A second question which arises is why the marker in my mind is a wet marker. Either because I have imagined it, or summoned it from half-forgotten memory, the marker that gives me a sense of the location of my vision is a bog. Other wet markers might be a fen or a marsh or a puddle or a lake or a mere or a cwm or a pond or a duckpond or even the vast and roaring sea. I will not even begin to catalogue the multitude of unwet markers, or dry markers if you will, which could have served equally well. On the other side of the bog there might be, for example, the remains of an ancient burial mound, or an abandoned cow byre, or something base and brickish. Dammit, I am in danger of beginning the catalogue I said I would not list. So I shall cease while I yet have my wits about me. The point is that my focus all along was on the bog, the bog.
So there is the dog and the bog, but what of the third element? I have been silent so far on the bramble patch. That too, of course, could be more specifically defined, had I the gumption. After all, there are many different types of bramble patches, possibly as many as types of small dog, or wet markers. Of thorny foliage there is a huge variety. Again, in the purview of my vision, the bramble patch was at best a generic bramble patch. I can give no specific details.
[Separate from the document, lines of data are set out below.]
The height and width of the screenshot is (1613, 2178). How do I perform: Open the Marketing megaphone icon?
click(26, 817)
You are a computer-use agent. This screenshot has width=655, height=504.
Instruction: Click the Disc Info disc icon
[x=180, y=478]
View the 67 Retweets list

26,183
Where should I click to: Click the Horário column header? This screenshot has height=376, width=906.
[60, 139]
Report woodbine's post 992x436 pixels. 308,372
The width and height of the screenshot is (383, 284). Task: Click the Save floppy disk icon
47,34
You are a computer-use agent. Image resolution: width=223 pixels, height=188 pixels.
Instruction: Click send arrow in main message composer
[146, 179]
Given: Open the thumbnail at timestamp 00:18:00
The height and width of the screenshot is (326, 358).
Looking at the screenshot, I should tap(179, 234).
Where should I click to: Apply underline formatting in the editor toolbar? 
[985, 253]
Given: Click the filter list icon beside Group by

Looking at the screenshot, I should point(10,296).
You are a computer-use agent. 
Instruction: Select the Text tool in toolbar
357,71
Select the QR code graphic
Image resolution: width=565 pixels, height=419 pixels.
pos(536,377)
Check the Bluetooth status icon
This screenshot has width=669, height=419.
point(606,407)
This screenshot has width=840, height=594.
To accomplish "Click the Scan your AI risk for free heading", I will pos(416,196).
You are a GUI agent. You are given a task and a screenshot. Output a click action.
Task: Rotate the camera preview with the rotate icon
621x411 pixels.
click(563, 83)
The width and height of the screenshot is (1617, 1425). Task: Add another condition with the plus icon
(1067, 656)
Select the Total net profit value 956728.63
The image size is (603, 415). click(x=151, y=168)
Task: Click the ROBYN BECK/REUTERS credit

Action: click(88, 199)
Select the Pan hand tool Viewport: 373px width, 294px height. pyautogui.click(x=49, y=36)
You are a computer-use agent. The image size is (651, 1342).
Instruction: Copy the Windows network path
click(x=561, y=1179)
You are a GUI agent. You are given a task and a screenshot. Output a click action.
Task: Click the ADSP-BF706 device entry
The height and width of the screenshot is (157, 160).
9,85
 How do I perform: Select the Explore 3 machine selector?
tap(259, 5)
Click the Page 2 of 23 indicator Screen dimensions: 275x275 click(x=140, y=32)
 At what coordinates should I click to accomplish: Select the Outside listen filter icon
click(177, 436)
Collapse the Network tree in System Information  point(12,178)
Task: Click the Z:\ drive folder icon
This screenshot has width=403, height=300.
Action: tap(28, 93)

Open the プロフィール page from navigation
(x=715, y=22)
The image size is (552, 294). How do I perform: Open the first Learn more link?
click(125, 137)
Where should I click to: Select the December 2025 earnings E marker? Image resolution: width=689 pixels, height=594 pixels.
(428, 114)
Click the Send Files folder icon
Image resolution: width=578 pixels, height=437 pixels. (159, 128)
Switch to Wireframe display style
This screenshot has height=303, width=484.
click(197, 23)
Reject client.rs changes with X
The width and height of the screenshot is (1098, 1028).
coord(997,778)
In any event, what was clear was that it was the focus of the dog's yapping, either in and of itself or because of something that lurked within it.
It is this last point that leads us, perhaps, to the significance of my vision and to the form it took, and to that part of it upon which I sought to educate myself and those parts which I was happy to leave blurry and beclouded and phantom. It is quite obvious that the nub of the vision is the object of the yapping of the dog. That may be in plain, if blurred, sight—the bramble patch itself in all its pointy brambliness—or it may be hidden, occult, concealed within the brambles. If I am to have any understanding of my vision, and of what it means, then surely that should be my focus. Yet I shy away from it, and instead turn my attention to the scarcely relevant bog, the wet marker. It commands my attention, so much so that I consult reference materials to ascertain if it is indeed a bog, or might possibly be a fen. I show no such compelling interest in the dog, nor in the bramble patch.
While the vision is yet imprinted upon my brain, I ought to revisit it, to winnow from it further and better particulars of its secrets. If I delay, the vision will fade, and I will have learned nothing from it save for the basic distinction between a bog and a fen. Perhaps that is enough, at least for today.